Remember when corporate portals were all the rage? It seems the race is on to determine which Web 2.0 tech will emerge as the leading provider of what I'm calling personal portals -- one stop, personalized Web pages that are designed to let you handle messaging, discussions, group members and so on.

Thus far, these sites are all self-contained. They don't really interact with other sites, your e-mail or your work applications. The exception is Google's home page, which can do most of that, assuming you tweak your Gmail account and manage to find a working calendar app. Google falters, however, because it lacks the social networking aspects of 2.0 sites.

But there are signs of growth. Recently, Zoho announced it will offer free productivity applications through Facebook.

If you haven't tried Facebook, I suggest you check it out. It's a fascinating service -- a bit like a 20-something MySpace, but with much greater functionality and real potential for ... something. I just can't quite figure out what.

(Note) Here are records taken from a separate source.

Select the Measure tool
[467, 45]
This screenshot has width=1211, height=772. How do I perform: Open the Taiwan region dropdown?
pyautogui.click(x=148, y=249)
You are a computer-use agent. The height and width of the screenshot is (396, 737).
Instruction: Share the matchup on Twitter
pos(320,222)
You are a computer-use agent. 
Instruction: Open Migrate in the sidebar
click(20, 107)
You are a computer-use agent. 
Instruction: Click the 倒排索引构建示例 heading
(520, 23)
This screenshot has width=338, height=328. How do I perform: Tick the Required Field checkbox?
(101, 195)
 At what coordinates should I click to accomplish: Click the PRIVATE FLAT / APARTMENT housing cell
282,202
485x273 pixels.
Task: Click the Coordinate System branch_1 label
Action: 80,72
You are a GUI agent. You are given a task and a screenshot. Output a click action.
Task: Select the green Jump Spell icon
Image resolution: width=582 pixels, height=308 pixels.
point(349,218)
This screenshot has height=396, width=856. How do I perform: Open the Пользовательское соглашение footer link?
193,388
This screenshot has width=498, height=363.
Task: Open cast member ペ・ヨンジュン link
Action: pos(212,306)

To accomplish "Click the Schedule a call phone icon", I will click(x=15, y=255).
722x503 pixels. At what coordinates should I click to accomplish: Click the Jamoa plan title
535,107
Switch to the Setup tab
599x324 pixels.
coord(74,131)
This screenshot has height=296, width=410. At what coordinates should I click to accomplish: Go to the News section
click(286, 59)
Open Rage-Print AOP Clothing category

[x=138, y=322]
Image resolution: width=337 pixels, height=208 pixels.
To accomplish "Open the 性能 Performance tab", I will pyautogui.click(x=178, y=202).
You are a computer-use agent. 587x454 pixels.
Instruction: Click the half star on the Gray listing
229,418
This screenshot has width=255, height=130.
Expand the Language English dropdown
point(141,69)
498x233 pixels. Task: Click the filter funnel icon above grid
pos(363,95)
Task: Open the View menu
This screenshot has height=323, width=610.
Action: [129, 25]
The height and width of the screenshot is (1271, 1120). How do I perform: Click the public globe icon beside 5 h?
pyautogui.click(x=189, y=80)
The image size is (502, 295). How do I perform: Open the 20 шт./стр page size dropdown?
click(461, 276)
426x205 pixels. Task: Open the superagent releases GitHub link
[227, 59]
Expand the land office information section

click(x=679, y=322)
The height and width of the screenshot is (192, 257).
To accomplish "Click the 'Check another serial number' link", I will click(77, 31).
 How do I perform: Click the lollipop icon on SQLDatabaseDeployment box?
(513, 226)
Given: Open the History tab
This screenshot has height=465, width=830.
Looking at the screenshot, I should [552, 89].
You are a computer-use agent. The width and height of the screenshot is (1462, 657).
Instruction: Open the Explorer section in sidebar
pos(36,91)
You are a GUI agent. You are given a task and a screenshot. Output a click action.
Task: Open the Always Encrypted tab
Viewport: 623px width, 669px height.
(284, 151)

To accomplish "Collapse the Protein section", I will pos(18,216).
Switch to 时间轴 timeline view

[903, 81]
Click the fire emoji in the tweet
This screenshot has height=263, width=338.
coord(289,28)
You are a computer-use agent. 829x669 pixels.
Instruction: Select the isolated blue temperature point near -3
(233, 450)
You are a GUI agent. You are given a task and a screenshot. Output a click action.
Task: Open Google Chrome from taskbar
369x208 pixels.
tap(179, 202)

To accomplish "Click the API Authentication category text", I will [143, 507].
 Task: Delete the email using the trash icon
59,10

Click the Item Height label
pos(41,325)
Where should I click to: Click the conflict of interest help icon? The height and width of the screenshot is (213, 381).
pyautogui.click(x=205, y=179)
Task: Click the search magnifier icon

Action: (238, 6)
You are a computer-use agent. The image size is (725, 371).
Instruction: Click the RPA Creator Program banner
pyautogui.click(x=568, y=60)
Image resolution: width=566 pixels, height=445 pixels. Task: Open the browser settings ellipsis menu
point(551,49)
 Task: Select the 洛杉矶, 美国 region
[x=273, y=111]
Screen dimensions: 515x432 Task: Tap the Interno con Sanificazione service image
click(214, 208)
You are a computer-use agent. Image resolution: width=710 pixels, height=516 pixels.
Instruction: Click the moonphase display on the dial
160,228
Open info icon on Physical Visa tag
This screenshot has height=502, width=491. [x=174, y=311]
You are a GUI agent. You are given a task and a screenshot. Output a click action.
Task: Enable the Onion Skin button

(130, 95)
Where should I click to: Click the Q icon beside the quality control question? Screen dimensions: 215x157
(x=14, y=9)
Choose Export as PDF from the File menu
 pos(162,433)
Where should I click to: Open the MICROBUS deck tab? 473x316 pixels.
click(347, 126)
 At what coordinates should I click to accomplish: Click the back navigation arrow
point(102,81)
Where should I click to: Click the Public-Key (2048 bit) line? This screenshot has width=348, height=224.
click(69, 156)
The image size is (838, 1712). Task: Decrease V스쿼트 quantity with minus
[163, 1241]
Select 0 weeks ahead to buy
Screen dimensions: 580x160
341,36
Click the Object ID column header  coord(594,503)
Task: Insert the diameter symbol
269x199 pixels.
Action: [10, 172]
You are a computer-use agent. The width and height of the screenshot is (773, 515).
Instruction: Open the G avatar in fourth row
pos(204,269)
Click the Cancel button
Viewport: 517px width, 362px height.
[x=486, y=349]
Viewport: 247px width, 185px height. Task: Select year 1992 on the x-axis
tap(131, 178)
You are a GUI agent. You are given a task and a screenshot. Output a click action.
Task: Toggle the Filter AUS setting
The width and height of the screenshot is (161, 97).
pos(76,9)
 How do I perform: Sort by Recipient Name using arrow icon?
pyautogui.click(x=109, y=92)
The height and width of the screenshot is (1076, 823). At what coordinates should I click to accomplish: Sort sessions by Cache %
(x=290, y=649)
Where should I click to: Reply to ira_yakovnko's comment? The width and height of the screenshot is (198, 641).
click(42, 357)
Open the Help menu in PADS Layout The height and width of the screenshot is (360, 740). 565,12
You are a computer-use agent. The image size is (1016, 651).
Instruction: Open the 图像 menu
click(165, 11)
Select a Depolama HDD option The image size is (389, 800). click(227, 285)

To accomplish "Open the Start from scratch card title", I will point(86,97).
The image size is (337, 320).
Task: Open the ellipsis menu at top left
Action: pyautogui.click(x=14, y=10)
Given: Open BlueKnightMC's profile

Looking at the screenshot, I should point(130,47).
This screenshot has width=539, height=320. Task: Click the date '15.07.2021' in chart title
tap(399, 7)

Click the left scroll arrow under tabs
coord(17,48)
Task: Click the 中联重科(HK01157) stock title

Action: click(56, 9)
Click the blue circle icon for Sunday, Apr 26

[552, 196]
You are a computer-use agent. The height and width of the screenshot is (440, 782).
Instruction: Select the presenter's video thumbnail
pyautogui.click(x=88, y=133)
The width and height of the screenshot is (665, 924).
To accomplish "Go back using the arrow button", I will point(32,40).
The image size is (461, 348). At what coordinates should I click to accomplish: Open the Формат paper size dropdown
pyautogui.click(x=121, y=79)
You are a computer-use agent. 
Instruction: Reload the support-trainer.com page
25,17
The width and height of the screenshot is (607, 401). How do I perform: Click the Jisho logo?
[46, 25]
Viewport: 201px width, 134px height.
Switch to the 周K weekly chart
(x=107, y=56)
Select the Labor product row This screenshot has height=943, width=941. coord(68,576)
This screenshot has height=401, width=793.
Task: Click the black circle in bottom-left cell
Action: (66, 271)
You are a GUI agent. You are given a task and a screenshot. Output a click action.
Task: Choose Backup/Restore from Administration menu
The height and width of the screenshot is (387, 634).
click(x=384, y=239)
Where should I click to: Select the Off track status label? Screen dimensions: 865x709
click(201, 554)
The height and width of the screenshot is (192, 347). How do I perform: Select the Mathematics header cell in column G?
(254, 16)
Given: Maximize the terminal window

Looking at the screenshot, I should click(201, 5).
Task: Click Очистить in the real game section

That's the thing that drives me crazy about Facebook. At Facebook, I can:

  • Leave messages for friends, former colleagues and so on.
  • Post and read messages on "my wall" -- but I'm still unclear on why I want to.
  • Keep up with friends, former colleagues and people I never thought I'd hear from again.
  • See on one page any messages or updates posted by my friends, former co-workers and colleagues.
  • Network and find people I may have known long ago.
  • Update people on what I'm doing.
  • Host discussion groups.
  • Monitor my favorite bands and be notified.
  • Post pictures.
  • Keep up with birthdays and events.
  • Try out various third-party mashups that do things like map all the cities I've visited or let me engage in music trivia against my friends -- a losing proposition for me, to be sure.
  • Spend $1 to send someone a GIF of a teddy bear, flowers, champagne or other "gifts."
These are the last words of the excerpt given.